I created this crayon-style NPR render by giving each material a separate ID. Then, in the compositor, I dilated and blurred the mask a couple times, getting progressively smaller and lighter in color. This way, we ignore the shader entirely and create more of a watercolor effect where it's darker on the outside, and lighter in the center. The smaller the object or further away from the camera we get, the less likely the lighter bit will show up which is convenient.
Test it out by adding new objects into the scene and giving them the preassigned materials. You can create your own materials by copying the ones I already have and increasing the material index number (the color of the material is meaningless, it's just to make it easier to see in the compositor). Then just duplicate the nodes, change the colors, and combine them back in following the same pattern as the other ones.
For this blend, I used a ricepaper texture (http://maplerose-stock.deviantart.com/art/Rice-paper-texture-172001815) but do experiment with other textures as the results will vary dramatically if you change the background texture or blend mode (I'm using burn, but linear light and multiply as create great effects).

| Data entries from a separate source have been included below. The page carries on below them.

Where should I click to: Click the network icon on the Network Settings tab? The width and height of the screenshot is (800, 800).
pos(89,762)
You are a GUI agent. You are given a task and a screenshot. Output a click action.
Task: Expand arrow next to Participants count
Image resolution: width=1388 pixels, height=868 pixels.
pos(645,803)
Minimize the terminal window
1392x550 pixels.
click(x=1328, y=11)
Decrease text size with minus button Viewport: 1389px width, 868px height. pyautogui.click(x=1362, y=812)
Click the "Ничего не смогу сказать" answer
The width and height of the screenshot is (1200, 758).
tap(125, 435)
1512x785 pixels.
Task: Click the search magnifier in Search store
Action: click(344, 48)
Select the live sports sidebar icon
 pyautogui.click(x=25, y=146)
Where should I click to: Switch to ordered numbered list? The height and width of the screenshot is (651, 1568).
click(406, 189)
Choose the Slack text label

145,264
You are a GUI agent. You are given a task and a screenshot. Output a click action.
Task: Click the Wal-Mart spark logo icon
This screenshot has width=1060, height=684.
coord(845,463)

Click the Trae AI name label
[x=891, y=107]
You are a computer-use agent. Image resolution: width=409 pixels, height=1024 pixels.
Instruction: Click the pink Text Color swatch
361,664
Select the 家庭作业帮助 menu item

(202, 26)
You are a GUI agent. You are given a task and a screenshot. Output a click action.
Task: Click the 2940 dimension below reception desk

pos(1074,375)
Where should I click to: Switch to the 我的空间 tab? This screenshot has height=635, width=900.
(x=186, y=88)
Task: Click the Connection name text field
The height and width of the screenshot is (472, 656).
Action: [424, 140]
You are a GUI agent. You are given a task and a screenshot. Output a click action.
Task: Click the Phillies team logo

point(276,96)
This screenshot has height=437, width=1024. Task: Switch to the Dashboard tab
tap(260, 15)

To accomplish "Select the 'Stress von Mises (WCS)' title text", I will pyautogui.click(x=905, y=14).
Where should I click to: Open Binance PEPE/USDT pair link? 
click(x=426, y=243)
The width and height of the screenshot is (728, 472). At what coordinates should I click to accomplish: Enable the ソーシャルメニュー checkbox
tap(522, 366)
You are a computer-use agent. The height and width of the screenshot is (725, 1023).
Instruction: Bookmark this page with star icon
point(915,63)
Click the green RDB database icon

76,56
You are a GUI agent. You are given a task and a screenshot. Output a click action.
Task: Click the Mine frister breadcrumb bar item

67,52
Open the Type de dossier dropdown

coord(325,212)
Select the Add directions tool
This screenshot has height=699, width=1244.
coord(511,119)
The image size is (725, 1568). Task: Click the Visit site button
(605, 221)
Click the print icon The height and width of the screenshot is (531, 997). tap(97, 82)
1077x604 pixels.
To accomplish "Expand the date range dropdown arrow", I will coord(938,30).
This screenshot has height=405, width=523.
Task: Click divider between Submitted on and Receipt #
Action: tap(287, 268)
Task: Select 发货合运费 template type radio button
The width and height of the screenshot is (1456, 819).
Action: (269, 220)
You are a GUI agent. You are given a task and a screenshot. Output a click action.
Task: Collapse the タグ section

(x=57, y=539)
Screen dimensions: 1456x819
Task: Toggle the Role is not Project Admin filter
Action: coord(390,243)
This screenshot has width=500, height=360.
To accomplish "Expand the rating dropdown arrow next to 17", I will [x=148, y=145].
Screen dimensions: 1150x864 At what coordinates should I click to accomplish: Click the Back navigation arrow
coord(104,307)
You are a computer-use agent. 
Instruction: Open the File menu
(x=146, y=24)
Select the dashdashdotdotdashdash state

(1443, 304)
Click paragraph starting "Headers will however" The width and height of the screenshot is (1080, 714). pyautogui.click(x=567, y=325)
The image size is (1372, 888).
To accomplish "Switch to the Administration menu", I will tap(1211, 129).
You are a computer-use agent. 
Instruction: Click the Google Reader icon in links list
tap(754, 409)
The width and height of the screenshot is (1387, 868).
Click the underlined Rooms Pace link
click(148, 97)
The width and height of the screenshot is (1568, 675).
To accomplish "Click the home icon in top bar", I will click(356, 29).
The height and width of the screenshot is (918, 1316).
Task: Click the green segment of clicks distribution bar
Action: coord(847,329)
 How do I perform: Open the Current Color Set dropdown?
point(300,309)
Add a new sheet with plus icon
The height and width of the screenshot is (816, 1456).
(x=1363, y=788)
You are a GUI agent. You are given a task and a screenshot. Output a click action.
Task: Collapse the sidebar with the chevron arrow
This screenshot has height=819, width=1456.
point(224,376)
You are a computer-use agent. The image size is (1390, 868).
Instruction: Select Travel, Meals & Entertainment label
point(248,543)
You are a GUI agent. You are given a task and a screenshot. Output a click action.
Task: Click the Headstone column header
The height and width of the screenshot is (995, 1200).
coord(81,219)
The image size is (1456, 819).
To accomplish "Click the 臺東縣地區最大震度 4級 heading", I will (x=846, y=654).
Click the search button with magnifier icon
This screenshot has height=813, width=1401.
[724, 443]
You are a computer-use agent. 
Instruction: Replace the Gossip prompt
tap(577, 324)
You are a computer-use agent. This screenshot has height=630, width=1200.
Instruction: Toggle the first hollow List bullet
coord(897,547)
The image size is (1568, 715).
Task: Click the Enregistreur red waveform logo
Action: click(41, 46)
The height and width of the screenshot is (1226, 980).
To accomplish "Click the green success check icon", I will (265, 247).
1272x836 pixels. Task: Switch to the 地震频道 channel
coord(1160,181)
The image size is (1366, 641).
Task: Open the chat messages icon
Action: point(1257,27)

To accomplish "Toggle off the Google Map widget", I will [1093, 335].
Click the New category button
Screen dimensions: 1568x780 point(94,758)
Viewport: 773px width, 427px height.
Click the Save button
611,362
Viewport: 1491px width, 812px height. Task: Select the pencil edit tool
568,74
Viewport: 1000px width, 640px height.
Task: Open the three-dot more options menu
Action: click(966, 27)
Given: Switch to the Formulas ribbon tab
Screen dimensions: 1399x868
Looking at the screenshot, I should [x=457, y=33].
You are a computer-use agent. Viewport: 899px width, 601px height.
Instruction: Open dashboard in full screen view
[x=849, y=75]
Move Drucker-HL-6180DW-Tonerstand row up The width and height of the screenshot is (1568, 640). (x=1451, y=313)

I'm also use Edge Nodes which come from Blender NPR (http://blendernpr.org/edge-node-v1-2-4-july-2015/) although I downloaded them as part of the Sharkigator node collection (http://sharkigator.deviantart.com/art/Sharkigator-Node-Collection-Rev-004-583309156). You might consider turning them off and tinkering with FreeStyle instead, textured lines can further the effect.
I've been a BlendSwap user for a while, I'm excited to finally be contributing something! Feel free to use this however you like, I'd love to see what you come up with, or if you find a better way of doing it.